The most common triggers include:
The theoretical point where average costs stop falling is called the minimum efficient scale. Beyond it, additional output no longer generates further savings, and the industry transitions to constant or increasing costs. Some industries pass through all three phases over their lifecycle: decreasing costs during early growth, roughly constant costs during maturity, and increasing costs if they push against resource constraints late in their development.
Decreasing cost dynamics create a tension for antitrust regulators. On one hand, larger firms and greater industry concentration produce lower costs and lower prices for consumers. On the other hand, the same forces can tip a market toward monopoly. When a single firm captures enough of the market to dominate the external economy, smaller competitors may find it impossible to match its cost structure, and the market effectively becomes winner-take-all.
This is the defining feature of a natural monopoly: a market where one firm can serve the entire demand at a lower per-unit cost than two or more firms could. Utilities are the classic example. When a market has this structure, regulators typically allow the monopoly to exist but control its pricing and behavior rather than trying to break it up. Utility commissions use cost-of-service ratemaking to set prices that let the monopoly recover its costs and earn a reasonable return without exploiting consumers.
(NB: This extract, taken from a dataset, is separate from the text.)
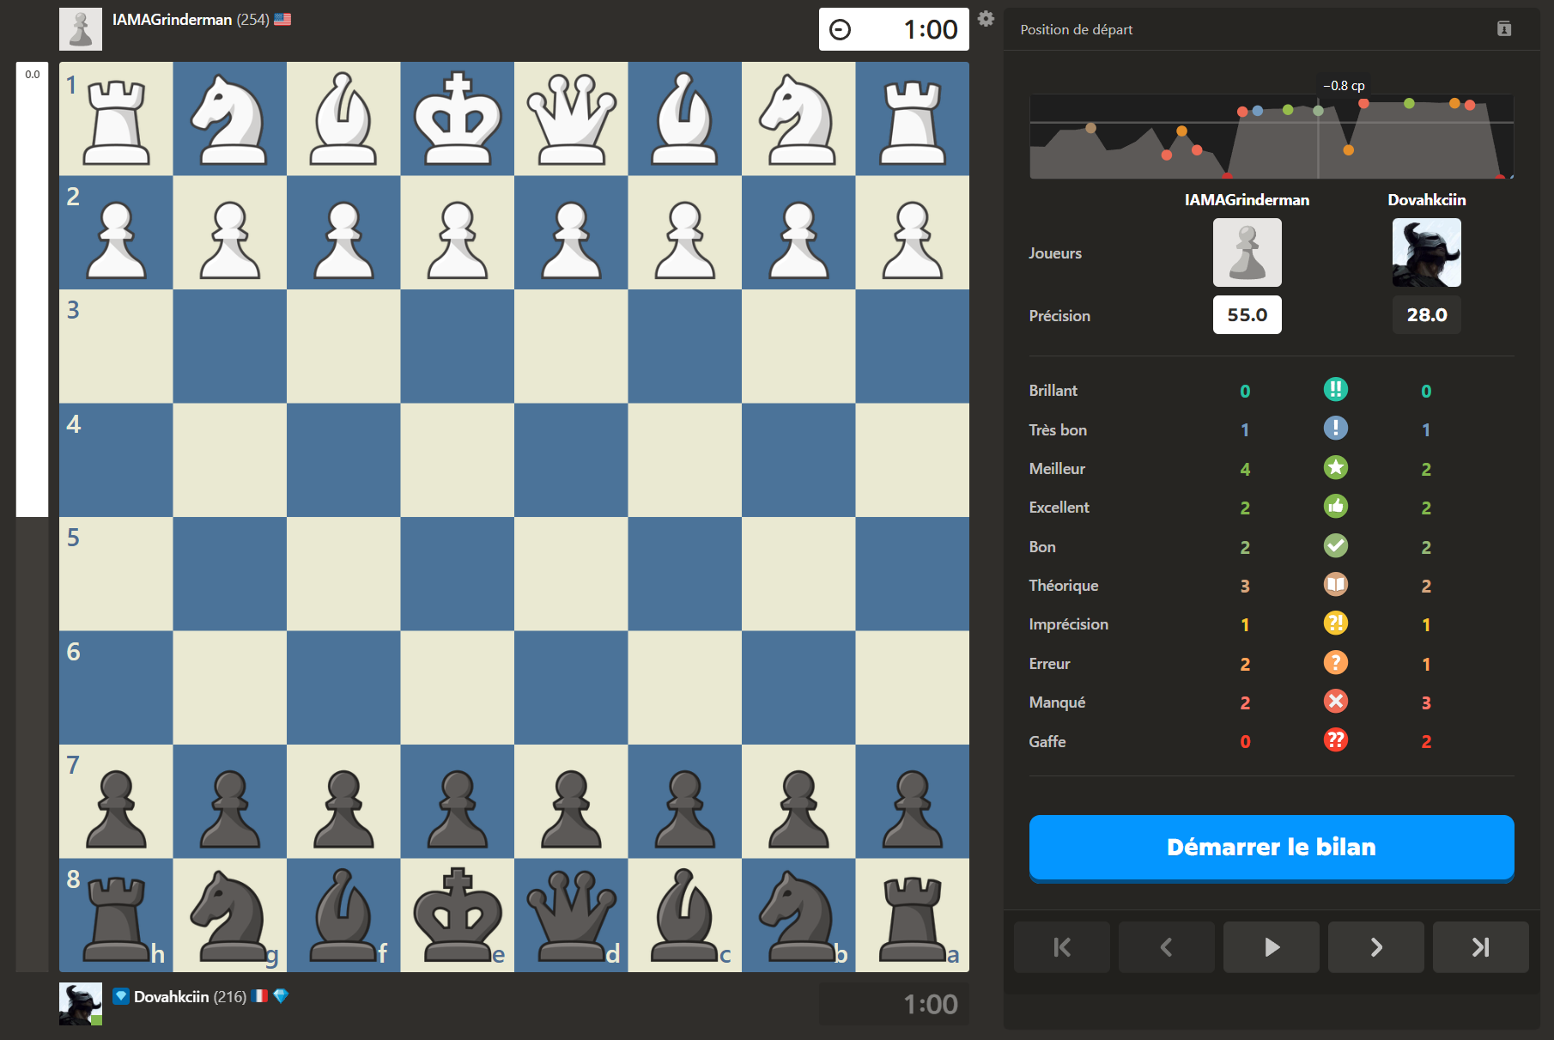Open IAMAGrinderman profile name at top
Viewport: 1554px width, 1040px height.
point(172,20)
Where a market has not yet tipped into natural monopoly, the Department of Justice and the Federal Trade Commission evaluate mergers by analyzing market shares, concentration, and the totality of competitive evidence to determine whether a proposed combination would substantially lessen competition.3United States Department of Justice. 2023 Merger Guidelines – 4.4 Calculating Market Shares and Concentration The argument that a merger would generate cost efficiencies is one that merging parties frequently raise, but the agencies weigh those claimed savings against the risk of reduced competition. Section 2 of the Sherman Antitrust Act makes it a felony to monopolize or attempt to monopolize any part of interstate commerce, with corporate fines up to $100 million.4Office of the Law Revision Counsel. 15 US Code 2 – Monopolizing Trade a Felony Penalty The existence of decreasing costs doesn’t exempt a firm from that prohibition; it just makes the line between efficient growth and anticompetitive behavior harder to draw.
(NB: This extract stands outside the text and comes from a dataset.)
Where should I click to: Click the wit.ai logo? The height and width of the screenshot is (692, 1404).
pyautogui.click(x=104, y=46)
Government policy can speed up the transition into decreasing cost dynamics by subsidizing the early, expensive phase of industry growth. Once production volumes reach the tipping point where external economies take hold, the industry often sustains its own cost reductions without continued support.
The federal Research and Development Tax Credit under Section 41 of the Internal Revenue Code is one of the primary tools. Firms can claim a credit of 20% on qualified research expenses that exceed a calculated base amount. For companies using the alternative simplified method, the rate is 14% of expenses exceeding half of the prior three-year average. Firms with no qualified research expenses in any of the three preceding years qualify for a reduced credit of 6% of current-year expenses.5Office of the Law Revision Counsel. 26 USC 41 – Credit for Increasing Research Activities These credits help offset the cost of early-stage research that eventually benefits the entire industry through knowledge spillovers and shared technological platforms.
The broader lesson is that decreasing cost industries reward patience and scale. The first solar panels, the first semiconductors, and the first lithium-ion batteries were all prohibitively expensive. The firms, investors, and policymakers who understood the underlying cost dynamics invested anyway, and the industries that resulted now produce goods at a fraction of their original price. Recognizing these dynamics early is one of the more reliable ways to predict which technologies will reshape markets over the next decade.